Biodiesel blends, such as B20 (20% biodiesel, 80% petroleum diesel), are commonly used and often require no engine changes at all. Straight Vegetable Oil (SVO) or Waste Vegetable Oil (WVO) is chemically distinct from biodiesel and poses a greater challenge due to its significantly higher viscosity. Using SVO requires the installation of a two-tank system that heats the vegetable oil, thinning it to a viscosity closer to that of diesel before it reaches the injection pump.
Fuels That Require Major Engine Changes
Fuels that do not meet the core Cetane and viscosity requirements of the diesel process demand extensive, costly engine modifications. Gaseous fuels like compressed natural gas (CNG) or propane cannot self-ignite reliably under standard diesel compression because their Cetane numbers are extremely low. To use these, a dual-fuel system is typically implemented, where the gaseous fuel is mixed with the intake air.
The engine retains its diesel injection system, using a small, precisely timed pilot injection of diesel fuel to act as the ignition source. This small amount of diesel ignites under compression and then provides the flame front necessary to burn the much larger volume of the gas-air mixture. This strategy allows the engine to run primarily on the cheaper gaseous fuel while maintaining the efficiency of the compression-ignition cycle.
Using highly volatile, low Cetane liquid fuels like gasoline or high-ethanol blends is generally impractical and destructive without total engine conversion. Gasoline has a very low flash point, meaning it ignites too easily, which leads to uncontrolled, early combustion, causing engine knock and catastrophic damage. To run a diesel engine on gasoline, the compression ratio must be dramatically lowered and a spark ignition system must be installed, effectively converting it into a gasoline engine.
Protecting Your Engine From Poor Fuel
Regardless of the fuel source, proper maintenance and filtration are paramount to engine longevity. Non-standard fuels, especially SVO and WVO, introduce a high risk of long-term mechanical damage from carbon deposits and oil contamination. Waste oil must be meticulously filtered to remove all particulate matter that can quickly clog filters and score the fine tolerances of the injectors.
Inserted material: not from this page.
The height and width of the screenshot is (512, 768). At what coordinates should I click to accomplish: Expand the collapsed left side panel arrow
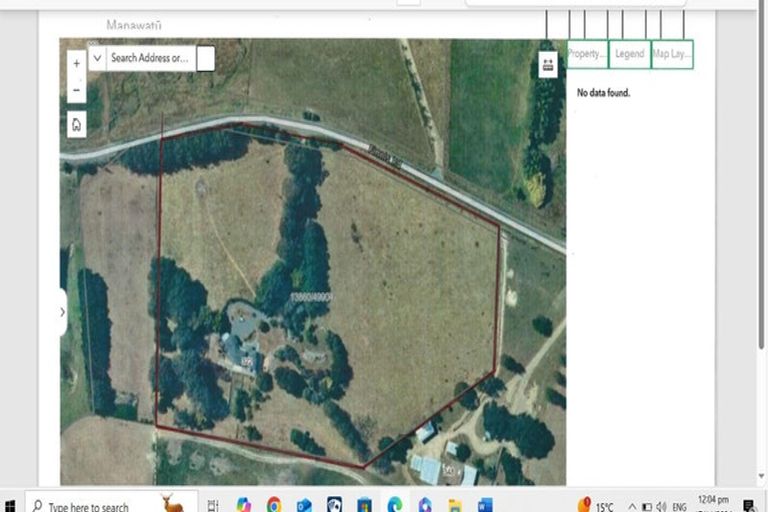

Viscosity issues are a constant threat to the high-pressure fuel pump, which relies on the fuel for lubrication. Modern Ultra-Low Sulfur Diesel (ULSD) already has reduced natural lubricity, and using a fuel with incorrect viscosity, such as adding gasoline as a solvent, strips away lubrication and causes rapid pump wear. In cold climates, diesel fuel contains paraffin wax that can crystallize and solidify, a process known as gelling, which blocks the fuel filter. Specialized cold-flow additives chemically modify these wax crystals to prevent them from linking together and are the preferred method for cold-weather protection.